• [WHAT TO DO] Quote the material verbatim from the line containing "248, 605, 257)" through the line containing "36, 652, 49)".

• [THE DATA]
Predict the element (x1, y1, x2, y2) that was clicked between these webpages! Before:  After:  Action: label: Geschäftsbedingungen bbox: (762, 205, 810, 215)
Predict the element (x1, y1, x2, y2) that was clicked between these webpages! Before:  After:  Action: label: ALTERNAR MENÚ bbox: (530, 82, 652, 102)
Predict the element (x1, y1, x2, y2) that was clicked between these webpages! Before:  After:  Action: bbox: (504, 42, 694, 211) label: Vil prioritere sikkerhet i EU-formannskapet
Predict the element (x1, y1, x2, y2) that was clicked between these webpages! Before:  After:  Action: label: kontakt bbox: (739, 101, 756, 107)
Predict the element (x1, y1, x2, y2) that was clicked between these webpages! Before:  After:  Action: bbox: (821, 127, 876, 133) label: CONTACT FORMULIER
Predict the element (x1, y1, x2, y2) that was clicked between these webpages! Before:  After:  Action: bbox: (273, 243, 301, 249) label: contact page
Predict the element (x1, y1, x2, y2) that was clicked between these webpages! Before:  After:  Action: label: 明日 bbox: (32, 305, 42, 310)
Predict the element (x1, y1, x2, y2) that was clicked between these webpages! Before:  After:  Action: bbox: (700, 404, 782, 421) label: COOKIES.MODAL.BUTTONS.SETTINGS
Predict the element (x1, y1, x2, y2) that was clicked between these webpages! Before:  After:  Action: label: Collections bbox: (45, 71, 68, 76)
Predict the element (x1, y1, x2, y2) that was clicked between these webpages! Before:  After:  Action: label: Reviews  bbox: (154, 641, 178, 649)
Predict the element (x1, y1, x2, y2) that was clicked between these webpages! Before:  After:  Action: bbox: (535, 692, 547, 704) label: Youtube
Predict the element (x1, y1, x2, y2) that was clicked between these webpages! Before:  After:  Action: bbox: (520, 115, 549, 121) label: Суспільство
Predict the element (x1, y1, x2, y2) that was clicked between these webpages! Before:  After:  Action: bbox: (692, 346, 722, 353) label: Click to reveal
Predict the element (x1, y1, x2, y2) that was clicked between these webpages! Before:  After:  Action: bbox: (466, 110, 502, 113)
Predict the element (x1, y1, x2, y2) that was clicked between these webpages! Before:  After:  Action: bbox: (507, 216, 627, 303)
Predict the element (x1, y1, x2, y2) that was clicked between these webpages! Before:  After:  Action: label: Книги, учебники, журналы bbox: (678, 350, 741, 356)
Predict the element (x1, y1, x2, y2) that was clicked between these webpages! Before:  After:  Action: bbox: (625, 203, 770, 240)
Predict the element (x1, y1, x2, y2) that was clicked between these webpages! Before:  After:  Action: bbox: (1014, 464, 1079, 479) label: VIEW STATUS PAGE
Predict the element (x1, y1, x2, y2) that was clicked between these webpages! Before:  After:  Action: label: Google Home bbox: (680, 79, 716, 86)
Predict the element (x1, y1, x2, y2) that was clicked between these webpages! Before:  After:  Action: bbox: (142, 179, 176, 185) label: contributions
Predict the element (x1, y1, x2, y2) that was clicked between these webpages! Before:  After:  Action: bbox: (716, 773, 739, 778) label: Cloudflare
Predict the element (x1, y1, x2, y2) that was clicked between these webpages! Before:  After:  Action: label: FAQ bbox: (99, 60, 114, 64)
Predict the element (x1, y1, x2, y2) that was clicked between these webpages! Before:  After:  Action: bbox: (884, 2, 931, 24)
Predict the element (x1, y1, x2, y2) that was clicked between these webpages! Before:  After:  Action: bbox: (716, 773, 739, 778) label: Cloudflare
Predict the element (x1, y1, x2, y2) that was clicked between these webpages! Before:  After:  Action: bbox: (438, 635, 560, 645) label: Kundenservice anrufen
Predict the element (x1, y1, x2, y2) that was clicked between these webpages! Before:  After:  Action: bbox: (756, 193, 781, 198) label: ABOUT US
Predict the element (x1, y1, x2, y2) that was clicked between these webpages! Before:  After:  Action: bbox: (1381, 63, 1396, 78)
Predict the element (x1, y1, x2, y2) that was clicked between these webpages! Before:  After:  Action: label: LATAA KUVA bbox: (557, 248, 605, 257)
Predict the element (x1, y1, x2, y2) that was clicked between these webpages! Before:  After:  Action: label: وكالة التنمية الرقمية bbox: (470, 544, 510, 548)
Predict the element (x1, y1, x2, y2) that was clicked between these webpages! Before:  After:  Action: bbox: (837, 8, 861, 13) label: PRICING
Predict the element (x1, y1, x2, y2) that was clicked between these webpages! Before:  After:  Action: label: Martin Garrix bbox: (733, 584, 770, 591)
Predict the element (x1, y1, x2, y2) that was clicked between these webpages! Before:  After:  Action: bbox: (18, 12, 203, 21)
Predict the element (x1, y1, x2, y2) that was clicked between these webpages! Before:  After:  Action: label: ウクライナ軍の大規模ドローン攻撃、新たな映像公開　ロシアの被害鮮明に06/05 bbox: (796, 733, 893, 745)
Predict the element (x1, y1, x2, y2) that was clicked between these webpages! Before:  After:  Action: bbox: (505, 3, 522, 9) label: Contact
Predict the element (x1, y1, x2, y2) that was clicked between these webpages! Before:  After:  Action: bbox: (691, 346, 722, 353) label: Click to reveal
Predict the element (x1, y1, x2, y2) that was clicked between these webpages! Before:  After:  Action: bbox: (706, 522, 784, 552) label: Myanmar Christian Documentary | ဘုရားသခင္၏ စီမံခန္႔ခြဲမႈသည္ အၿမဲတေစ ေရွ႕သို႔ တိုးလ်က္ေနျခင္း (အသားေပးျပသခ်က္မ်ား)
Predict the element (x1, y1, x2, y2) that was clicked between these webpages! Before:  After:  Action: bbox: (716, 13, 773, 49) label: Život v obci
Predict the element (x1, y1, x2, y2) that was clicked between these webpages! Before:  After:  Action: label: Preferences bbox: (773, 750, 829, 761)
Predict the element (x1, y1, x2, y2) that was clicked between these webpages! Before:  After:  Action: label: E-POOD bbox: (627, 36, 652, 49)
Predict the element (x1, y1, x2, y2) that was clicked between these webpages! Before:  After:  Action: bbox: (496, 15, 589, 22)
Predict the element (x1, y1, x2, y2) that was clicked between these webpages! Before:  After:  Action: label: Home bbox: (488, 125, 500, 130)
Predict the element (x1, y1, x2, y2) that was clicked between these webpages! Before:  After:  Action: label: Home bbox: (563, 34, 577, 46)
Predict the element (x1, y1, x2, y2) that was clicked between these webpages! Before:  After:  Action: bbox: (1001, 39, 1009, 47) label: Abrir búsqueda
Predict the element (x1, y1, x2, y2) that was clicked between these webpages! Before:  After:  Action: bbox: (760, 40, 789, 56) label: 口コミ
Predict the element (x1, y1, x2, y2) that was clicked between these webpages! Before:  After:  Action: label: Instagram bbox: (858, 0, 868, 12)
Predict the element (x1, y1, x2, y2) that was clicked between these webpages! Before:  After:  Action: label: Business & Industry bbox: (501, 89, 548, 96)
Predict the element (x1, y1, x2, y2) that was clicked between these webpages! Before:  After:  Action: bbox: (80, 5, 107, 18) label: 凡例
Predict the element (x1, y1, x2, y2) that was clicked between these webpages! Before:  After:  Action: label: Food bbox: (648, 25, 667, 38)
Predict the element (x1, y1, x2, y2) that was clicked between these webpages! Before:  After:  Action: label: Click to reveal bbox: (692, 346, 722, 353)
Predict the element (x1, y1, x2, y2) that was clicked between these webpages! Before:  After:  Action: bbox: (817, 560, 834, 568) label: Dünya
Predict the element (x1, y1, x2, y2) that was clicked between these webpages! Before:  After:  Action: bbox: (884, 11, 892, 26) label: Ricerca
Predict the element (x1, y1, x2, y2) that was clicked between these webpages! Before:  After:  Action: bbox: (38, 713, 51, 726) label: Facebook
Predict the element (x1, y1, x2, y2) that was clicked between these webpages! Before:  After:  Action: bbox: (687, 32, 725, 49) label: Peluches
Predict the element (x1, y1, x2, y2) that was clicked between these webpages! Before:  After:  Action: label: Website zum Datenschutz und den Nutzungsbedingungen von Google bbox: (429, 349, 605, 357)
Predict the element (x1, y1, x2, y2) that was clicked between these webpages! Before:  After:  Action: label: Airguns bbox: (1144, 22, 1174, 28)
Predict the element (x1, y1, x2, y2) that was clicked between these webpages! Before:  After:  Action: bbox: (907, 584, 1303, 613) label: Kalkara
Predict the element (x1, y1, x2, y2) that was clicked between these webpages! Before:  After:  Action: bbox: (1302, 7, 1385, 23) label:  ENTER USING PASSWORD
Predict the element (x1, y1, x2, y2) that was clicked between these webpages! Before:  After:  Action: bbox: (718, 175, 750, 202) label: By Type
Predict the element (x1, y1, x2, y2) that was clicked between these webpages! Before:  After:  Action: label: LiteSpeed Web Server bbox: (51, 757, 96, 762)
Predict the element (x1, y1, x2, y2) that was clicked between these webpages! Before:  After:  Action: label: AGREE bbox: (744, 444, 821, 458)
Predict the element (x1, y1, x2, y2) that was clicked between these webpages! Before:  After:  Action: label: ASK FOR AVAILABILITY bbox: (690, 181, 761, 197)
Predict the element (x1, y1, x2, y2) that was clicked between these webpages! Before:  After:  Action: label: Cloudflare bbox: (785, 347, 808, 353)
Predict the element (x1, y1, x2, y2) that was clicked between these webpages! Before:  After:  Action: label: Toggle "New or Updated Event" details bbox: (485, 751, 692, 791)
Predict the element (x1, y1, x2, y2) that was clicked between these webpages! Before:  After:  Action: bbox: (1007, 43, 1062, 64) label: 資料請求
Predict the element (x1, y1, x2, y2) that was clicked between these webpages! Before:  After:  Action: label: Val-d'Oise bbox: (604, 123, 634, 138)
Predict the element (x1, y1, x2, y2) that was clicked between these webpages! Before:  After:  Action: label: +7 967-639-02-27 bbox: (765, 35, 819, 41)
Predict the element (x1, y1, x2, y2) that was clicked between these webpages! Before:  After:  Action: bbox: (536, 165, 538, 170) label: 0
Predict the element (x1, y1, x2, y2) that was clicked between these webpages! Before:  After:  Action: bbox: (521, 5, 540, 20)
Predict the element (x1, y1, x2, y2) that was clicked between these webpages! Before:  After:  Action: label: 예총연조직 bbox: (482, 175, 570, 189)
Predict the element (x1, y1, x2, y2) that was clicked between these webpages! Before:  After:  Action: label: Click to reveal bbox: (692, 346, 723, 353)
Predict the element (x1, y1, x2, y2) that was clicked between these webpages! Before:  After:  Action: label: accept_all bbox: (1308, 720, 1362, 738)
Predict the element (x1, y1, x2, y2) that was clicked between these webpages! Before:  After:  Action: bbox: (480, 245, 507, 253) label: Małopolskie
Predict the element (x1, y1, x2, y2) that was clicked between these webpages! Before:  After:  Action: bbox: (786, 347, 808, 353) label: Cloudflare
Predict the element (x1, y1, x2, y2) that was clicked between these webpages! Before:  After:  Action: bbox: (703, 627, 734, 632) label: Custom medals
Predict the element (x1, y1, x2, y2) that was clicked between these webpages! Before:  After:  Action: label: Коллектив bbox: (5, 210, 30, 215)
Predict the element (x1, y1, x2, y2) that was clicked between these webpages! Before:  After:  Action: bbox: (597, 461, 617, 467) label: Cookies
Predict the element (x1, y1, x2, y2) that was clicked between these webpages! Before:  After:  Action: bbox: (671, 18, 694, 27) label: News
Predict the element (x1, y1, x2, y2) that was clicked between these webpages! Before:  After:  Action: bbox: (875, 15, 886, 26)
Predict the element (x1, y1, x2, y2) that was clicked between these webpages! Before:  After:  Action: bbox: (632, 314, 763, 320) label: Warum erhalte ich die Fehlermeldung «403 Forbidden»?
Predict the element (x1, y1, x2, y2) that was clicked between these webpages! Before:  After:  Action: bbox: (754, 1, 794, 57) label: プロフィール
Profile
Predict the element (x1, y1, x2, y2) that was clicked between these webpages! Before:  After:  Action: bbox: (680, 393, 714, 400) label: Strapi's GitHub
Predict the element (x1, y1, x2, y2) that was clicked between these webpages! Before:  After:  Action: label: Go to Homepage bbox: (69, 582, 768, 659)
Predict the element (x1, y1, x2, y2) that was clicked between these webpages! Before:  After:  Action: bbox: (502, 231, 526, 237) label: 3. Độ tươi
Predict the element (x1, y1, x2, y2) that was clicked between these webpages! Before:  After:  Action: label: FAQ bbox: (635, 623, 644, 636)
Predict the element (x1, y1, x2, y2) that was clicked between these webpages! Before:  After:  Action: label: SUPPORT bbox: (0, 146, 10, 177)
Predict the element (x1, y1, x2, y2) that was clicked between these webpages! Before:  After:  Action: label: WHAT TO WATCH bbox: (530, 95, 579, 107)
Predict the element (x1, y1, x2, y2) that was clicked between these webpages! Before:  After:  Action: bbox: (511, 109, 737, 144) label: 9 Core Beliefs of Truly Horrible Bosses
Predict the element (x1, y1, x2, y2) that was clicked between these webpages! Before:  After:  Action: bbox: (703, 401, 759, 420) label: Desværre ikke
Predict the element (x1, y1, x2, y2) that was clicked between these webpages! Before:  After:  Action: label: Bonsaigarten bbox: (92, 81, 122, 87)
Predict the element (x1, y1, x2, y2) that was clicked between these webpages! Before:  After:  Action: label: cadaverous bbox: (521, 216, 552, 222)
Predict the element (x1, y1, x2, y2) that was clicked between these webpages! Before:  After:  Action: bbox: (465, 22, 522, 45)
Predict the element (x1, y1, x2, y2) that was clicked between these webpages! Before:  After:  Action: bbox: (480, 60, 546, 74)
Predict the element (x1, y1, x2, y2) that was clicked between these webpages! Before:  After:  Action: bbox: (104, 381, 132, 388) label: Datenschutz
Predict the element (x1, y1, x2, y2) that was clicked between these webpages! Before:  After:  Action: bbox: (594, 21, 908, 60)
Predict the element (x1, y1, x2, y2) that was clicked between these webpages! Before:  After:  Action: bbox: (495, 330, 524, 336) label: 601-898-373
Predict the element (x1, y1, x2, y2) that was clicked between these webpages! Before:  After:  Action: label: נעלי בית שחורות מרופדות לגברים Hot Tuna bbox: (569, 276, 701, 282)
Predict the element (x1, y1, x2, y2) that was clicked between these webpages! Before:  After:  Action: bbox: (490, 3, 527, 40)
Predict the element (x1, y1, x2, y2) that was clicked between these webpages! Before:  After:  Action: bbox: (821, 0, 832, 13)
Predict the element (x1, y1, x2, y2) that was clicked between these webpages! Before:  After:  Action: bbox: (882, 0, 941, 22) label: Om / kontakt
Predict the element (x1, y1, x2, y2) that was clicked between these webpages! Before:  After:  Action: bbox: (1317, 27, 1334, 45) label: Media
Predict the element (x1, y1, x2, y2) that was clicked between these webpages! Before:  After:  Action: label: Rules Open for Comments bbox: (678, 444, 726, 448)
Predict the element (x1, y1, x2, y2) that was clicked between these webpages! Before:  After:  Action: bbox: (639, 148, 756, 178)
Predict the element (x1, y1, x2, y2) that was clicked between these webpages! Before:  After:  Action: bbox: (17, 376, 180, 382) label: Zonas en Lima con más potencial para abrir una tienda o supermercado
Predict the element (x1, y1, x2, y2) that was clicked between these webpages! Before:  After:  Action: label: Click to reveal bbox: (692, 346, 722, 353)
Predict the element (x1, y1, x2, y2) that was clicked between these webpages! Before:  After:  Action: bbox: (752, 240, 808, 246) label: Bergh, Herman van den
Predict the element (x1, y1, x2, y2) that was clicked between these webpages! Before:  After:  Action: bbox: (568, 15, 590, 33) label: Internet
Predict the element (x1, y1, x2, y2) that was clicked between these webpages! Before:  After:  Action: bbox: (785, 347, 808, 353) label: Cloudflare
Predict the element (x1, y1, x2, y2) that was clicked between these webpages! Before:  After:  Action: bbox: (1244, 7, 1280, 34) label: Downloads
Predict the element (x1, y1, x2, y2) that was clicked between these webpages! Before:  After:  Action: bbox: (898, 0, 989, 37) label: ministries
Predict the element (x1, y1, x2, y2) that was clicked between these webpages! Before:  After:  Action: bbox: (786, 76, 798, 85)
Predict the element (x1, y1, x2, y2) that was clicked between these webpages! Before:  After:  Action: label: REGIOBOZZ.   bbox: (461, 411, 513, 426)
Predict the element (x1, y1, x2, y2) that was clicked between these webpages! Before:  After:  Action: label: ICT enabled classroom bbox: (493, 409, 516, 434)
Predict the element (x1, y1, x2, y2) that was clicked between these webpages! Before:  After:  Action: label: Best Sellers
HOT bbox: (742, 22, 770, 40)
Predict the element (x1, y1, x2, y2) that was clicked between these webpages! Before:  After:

• [RESPONSE BELOW]
Predict the element (x1, y1, x2, y2) that was clicked between these webpages! Before:  After:  Action: label: LATAA KUVA bbox: (557, 248, 605, 257)
Predict the element (x1, y1, x2, y2) that was clicked between these webpages! Before:  After:  Action: label: وكالة التنمية الرقمية bbox: (470, 544, 510, 548)
Predict the element (x1, y1, x2, y2) that was clicked between these webpages! Before:  After:  Action: bbox: (837, 8, 861, 13) label: PRICING
Predict the element (x1, y1, x2, y2) that was clicked between these webpages! Before:  After:  Action: label: Martin Garrix bbox: (733, 584, 770, 591)
Predict the element (x1, y1, x2, y2) that was clicked between these webpages! Before:  After:  Action: bbox: (18, 12, 203, 21)
Predict the element (x1, y1, x2, y2) that was clicked between these webpages! Before:  After:  Action: label: ウクライナ軍の大規模ドローン攻撃、新たな映像公開　ロシアの被害鮮明に06/05 bbox: (796, 733, 893, 745)
Predict the element (x1, y1, x2, y2) that was clicked between these webpages! Before:  After:  Action: bbox: (505, 3, 522, 9) label: Contact
Predict the element (x1, y1, x2, y2) that was clicked between these webpages! Before:  After:  Action: bbox: (691, 346, 722, 353) label: Click to reveal
Predict the element (x1, y1, x2, y2) that was clicked between these webpages! Before:  After:  Action: bbox: (706, 522, 784, 552) label: Myanmar Christian Documentary | ဘုရားသခင္၏ စီမံခန္႔ခြဲမႈသည္ အၿမဲတေစ ေရွ႕သို႔ တိုးလ်က္ေနျခင္း (အသားေပးျပသခ်က္မ်ား)
Predict the element (x1, y1, x2, y2) that was clicked between these webpages! Before:  After:  Action: bbox: (716, 13, 773, 49) label: Život v obci
Predict the element (x1, y1, x2, y2) that was clicked between these webpages! Before:  After:  Action: label: Preferences bbox: (773, 750, 829, 761)
Predict the element (x1, y1, x2, y2) that was clicked between these webpages! Before:  After:  Action: label: E-POOD bbox: (627, 36, 652, 49)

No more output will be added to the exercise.